You can request a six-month extension from the IRS—pushing your filing deadline back to Oct. 15 of this year— if you're not ready to prepare and file your tax return by April 15. It’s a simple matter of filing Form 4868 rather than your tax return by that date. Payment of any taxes you owe for the year are still due by the April deadline, however. The IRS will charge interest and sometimes late payment penalties if you don't pay by or before then.
Tax Day was postponed to July 15 in 2020 due to the coronavirus pandemic, but the IRS has not yet given any indication as to whether that might happen again in 2021, so your safest bet is to count on it being April 15.
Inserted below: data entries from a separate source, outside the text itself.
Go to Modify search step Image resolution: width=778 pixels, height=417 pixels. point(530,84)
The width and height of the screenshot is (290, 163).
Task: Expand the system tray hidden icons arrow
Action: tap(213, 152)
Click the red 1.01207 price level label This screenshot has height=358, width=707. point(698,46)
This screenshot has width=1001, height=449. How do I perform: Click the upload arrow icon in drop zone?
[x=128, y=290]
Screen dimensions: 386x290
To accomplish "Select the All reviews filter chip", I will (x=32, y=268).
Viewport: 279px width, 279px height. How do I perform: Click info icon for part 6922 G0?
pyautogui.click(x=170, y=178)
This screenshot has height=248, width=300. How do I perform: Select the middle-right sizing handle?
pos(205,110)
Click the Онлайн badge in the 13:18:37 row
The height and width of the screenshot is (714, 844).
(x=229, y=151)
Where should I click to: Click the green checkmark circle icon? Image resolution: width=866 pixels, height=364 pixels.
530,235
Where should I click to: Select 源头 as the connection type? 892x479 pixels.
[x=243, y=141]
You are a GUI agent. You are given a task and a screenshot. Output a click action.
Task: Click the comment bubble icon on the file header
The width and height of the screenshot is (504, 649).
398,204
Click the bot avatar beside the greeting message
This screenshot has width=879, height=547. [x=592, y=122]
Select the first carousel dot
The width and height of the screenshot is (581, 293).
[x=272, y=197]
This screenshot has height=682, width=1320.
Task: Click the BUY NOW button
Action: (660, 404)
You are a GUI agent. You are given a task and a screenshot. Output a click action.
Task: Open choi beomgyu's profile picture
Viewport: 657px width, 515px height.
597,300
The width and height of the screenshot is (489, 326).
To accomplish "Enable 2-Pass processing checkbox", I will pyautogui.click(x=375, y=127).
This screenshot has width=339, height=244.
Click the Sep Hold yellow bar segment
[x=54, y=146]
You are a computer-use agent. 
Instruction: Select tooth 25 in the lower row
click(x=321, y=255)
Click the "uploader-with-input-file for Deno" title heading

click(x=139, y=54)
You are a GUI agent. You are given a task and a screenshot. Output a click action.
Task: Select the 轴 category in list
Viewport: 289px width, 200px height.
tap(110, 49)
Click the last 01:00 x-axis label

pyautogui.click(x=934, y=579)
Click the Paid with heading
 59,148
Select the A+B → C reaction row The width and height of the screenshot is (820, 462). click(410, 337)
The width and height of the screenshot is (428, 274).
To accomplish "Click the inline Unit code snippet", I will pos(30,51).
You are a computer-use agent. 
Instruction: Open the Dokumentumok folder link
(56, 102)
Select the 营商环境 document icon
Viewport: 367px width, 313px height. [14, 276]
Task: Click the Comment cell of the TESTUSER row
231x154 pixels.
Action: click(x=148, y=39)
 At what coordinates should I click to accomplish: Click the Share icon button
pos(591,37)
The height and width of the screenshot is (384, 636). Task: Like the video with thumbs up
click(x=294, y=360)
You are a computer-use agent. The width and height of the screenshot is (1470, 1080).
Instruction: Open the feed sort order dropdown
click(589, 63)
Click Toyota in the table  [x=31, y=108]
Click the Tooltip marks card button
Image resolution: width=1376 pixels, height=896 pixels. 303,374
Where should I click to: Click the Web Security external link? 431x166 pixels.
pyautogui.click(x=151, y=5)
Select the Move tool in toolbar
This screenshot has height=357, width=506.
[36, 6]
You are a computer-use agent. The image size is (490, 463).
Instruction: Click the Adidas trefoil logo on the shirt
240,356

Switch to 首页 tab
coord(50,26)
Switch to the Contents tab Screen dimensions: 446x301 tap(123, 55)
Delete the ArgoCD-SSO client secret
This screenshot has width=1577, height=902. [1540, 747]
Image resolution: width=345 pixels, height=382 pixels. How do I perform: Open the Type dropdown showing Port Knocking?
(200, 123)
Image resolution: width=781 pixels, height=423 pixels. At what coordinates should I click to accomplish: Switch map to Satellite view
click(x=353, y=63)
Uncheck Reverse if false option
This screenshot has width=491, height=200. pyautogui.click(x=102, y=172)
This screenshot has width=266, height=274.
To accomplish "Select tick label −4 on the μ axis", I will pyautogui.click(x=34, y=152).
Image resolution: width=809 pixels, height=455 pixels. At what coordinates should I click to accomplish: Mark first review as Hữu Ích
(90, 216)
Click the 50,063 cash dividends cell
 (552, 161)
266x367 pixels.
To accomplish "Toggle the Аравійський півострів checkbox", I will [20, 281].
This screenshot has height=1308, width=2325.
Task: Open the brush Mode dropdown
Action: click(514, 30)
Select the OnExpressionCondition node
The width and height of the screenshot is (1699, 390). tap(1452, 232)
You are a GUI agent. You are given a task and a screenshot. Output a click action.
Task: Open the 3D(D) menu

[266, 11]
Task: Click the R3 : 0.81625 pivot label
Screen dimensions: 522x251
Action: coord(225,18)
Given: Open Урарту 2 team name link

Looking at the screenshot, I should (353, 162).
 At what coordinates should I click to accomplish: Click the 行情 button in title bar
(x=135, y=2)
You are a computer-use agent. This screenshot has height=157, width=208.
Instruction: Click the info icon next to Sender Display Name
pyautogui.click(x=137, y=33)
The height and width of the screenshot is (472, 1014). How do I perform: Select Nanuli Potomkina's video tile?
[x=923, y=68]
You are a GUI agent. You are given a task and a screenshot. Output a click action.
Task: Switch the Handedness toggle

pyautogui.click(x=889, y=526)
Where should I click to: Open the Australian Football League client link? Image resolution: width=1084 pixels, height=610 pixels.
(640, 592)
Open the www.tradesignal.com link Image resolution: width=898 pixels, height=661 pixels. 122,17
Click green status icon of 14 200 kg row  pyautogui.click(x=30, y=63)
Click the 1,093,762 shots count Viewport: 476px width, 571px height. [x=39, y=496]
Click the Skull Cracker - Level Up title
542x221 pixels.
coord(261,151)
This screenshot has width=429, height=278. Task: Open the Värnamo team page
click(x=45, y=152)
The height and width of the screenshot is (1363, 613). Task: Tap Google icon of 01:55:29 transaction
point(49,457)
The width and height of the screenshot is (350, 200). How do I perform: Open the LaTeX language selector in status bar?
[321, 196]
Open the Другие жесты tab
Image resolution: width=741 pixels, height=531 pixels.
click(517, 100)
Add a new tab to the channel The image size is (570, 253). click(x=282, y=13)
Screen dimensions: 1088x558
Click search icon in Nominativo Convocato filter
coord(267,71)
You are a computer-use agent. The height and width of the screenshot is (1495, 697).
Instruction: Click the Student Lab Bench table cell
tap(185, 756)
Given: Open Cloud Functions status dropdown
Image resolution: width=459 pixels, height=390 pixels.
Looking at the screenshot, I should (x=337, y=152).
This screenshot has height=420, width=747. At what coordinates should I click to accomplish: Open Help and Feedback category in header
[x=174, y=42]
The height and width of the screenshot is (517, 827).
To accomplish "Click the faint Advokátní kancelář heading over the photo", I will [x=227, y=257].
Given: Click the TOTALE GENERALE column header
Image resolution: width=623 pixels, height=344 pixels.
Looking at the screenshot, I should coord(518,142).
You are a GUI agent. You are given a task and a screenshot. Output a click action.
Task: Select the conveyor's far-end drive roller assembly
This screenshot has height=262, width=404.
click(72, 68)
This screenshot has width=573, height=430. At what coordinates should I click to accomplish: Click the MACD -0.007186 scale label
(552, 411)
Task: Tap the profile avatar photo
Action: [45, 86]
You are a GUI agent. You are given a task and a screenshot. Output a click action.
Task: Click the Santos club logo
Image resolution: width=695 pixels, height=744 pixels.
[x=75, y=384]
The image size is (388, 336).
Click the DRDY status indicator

When Will You Receive Your Refund?
The IRS has historically said that it issues refunds in less than 21 days for most returns, but it can take up to six weeks if you mail in a paper return. The IRS advises that, if you're requesting a paper check for your refund rather than direct deposit, you should add another estimated 10 days to allow for the postal delivery process.
It Can Depend on the Tax Credits You Claim
The Protecting Americans from Tax Hikes Act of 2015, commonly known as the "PATH Act," began delaying some refunds in 2017.
The IRS isn't permitted to issue your refund before mid-February regardless of when you filed if you're expecting a refund because you claimed the earned income tax credit (EITC) or the refundable portion of the child tax credit. The PATH Act provides that the IRS needs time to examine returns claiming these refunds to prevent fraud, which would ultimately result in tax hikes to all taxpayers across the board.
You can check the status of your refund and get a more exact date after that time by visiting the IRS website.
You're still subject to this delay even if your refund is only due in part to the EITC or the child tax credit. Here’s what will happen: The IRS won’t send you one refund for $1,000 and hold the EITC portion of your refund until the end of February if you overpaid $1,000 in taxes and you are also entitled to a $1,000 EITC refund for a total of $2,000. Your entire refund will be delayed.
2021 Tax Planning
Filing and refund dates aren't the only deadlines taxpayers have to concern themselves with. Certain payments and reporting requirements are sprinkled over the calendar year, and missing any of them could create a headache when it's time to file again in 2022. Here are a few other deadlines you may want to keep in mind:
- Sole proprietors and independent contractors who aren't subject to tax withholding by an employer should make quarterly estimated payments on Jan. 15, April 15, June 15, and Sept. 15 of this year. The Jan. 15 payment is especially important because it's the last payment for the 2020 tax year, so this is one you definitely don't want to miss.
- Employees who earn more than $20 in tips in the month of December 2020 should report them to their employers on Form 4070 by Jan. 11, 2021, and every month going forward.
- The last day to make IRA contributions for the 2020 tax year is Tax Day—April 15, 2021.